[What to produce]
I need the number of lines in the listing below that contain "with", and only that number.

====== The data

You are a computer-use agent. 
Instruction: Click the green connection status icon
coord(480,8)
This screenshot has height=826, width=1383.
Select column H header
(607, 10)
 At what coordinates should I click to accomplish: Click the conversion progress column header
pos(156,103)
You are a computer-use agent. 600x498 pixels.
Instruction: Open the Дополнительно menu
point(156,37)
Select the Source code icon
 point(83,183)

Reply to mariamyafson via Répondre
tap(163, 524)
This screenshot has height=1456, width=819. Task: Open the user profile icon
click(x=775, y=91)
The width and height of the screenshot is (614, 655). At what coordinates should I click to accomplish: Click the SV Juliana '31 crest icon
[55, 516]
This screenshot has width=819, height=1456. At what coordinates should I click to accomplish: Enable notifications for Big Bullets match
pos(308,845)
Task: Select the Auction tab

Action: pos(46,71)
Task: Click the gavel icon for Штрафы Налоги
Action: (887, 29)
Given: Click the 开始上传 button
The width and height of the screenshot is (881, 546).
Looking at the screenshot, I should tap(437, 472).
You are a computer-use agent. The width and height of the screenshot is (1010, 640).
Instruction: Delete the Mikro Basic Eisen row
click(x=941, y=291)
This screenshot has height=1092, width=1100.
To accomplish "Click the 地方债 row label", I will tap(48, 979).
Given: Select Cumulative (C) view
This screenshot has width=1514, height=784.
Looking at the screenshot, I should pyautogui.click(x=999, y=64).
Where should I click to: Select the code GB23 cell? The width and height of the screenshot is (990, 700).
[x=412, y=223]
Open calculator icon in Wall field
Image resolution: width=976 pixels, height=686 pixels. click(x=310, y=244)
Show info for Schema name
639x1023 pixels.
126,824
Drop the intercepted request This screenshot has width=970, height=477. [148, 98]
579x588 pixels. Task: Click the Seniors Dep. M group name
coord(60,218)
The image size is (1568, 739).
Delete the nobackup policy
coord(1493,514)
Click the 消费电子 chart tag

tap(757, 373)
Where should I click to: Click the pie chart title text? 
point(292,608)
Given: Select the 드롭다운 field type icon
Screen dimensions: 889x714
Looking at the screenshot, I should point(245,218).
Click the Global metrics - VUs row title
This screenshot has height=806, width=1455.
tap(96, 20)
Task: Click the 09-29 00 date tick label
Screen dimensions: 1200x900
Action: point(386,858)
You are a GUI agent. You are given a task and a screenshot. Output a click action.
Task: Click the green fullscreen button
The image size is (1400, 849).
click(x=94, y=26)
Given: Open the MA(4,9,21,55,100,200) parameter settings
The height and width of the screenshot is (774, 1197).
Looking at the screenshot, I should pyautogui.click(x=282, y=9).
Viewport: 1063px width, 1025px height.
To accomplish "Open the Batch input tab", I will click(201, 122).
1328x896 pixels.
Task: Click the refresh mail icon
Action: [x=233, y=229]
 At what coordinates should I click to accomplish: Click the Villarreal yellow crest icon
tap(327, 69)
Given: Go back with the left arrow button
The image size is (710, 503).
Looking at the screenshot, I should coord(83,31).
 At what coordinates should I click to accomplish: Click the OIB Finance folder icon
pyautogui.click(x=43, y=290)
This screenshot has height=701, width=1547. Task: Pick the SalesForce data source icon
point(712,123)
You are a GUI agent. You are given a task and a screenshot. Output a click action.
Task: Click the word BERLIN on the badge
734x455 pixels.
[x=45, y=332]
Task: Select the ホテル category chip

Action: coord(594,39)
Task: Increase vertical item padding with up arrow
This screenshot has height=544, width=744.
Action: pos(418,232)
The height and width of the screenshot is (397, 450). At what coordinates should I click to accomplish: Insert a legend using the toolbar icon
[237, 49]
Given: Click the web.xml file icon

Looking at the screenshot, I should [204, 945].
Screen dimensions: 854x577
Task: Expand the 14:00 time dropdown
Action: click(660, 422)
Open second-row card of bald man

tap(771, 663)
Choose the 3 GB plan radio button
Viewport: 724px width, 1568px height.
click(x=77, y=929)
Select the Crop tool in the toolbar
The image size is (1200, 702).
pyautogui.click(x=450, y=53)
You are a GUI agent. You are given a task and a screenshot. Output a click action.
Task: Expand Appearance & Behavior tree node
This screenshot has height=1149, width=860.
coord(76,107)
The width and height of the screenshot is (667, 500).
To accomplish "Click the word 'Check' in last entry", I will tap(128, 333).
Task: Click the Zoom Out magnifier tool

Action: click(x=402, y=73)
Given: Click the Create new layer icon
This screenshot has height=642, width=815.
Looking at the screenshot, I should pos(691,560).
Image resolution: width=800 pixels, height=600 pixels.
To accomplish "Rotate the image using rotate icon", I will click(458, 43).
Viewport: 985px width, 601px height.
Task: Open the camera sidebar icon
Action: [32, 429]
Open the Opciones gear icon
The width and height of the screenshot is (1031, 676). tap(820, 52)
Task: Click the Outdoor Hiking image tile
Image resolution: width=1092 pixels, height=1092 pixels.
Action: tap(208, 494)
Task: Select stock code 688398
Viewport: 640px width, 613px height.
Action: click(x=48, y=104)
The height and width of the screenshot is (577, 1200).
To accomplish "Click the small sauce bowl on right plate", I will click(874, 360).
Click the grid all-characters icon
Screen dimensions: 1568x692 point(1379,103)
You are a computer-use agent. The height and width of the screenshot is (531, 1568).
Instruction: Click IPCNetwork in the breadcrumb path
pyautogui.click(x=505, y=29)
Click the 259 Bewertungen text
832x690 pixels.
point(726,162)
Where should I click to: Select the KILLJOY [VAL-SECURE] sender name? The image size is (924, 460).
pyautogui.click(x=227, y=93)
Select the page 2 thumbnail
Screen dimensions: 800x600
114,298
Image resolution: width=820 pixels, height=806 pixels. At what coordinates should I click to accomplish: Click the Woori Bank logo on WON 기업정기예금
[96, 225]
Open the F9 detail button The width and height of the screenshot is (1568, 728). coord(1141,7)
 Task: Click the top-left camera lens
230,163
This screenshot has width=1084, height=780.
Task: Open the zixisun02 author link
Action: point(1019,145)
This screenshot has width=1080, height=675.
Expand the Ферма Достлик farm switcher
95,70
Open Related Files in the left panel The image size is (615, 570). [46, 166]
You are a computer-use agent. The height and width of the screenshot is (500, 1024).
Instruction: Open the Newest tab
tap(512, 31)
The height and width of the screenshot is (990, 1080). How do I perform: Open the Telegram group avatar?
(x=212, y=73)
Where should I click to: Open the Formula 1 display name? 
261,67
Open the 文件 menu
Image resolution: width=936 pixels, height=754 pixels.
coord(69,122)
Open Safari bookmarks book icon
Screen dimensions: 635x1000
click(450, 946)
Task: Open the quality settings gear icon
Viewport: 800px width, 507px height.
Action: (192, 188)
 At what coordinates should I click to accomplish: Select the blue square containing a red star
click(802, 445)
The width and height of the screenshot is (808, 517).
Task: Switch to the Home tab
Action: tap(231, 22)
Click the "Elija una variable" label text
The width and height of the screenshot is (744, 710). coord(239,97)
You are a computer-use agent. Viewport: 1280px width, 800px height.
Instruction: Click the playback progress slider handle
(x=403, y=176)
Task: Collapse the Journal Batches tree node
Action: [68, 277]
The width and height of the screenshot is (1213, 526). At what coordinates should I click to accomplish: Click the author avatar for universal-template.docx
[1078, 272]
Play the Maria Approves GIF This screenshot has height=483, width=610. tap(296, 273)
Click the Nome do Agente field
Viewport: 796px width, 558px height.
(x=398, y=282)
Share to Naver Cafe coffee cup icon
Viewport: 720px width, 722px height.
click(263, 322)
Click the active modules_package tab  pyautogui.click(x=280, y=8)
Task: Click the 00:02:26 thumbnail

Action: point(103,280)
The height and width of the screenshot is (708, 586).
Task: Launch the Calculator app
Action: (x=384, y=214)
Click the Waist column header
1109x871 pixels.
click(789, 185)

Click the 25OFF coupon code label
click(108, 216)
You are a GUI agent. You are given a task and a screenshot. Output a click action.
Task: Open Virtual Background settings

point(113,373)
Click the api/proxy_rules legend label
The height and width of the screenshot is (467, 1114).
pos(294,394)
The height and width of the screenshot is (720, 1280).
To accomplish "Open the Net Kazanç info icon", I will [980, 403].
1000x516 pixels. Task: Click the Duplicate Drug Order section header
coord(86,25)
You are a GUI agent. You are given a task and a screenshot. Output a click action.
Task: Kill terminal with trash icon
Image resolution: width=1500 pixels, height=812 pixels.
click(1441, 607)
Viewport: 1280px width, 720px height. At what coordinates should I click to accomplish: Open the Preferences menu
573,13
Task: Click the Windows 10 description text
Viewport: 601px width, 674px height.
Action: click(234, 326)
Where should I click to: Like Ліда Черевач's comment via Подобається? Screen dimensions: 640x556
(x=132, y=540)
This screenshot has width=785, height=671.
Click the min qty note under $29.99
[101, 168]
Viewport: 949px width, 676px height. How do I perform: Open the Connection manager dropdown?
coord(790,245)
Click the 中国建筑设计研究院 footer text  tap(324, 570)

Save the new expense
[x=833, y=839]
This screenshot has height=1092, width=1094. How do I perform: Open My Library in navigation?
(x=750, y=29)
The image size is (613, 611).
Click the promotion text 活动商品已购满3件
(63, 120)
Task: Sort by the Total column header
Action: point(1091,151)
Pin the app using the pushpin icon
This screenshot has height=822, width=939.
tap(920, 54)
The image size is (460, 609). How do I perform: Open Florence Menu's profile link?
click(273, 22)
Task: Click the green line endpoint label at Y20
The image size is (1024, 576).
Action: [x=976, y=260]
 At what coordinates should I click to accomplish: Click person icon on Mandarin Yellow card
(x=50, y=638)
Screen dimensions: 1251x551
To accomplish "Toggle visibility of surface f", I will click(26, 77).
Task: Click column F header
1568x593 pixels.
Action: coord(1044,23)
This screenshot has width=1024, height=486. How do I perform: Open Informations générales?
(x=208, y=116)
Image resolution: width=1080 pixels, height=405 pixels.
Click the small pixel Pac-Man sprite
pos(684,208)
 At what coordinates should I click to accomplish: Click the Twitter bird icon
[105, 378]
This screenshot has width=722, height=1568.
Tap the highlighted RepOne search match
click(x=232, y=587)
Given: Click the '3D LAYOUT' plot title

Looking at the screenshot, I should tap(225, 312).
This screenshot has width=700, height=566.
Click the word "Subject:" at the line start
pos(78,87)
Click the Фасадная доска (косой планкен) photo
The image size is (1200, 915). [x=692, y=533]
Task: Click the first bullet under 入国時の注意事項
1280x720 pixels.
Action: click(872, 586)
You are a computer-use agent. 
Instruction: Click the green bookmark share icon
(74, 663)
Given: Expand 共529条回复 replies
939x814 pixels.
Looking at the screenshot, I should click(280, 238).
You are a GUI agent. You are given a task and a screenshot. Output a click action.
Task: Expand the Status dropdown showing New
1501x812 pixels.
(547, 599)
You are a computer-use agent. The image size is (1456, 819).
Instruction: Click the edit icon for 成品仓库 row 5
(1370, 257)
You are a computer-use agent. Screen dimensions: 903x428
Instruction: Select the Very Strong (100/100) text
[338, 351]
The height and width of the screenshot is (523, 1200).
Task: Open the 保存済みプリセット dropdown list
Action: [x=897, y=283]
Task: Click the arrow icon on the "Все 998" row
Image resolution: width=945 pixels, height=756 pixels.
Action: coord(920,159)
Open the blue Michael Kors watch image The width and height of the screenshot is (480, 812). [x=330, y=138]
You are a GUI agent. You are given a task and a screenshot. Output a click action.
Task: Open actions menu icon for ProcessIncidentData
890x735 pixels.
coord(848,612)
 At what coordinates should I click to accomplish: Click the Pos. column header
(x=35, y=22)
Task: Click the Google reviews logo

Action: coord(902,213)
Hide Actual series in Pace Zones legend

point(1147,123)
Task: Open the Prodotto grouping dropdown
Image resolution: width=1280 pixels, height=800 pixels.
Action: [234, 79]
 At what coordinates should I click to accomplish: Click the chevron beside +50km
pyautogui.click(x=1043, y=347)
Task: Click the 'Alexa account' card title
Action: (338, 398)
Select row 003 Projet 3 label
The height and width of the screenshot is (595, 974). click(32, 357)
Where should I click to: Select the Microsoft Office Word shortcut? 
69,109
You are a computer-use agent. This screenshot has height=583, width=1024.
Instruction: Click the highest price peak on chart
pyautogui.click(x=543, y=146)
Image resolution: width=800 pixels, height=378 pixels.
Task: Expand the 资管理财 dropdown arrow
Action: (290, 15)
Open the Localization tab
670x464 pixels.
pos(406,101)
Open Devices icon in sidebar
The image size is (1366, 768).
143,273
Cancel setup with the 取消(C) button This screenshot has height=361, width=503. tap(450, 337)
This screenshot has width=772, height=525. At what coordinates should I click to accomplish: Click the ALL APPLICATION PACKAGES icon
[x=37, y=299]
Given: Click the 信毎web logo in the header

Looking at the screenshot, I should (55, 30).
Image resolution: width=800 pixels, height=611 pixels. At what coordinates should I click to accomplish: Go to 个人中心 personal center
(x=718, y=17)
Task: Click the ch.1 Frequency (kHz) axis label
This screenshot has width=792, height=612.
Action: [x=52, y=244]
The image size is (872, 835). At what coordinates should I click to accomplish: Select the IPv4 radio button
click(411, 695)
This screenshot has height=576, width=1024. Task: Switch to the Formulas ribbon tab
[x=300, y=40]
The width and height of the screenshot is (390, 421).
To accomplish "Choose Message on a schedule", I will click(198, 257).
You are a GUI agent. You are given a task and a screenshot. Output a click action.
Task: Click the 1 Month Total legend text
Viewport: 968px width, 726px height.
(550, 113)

============

[Exercise response]
4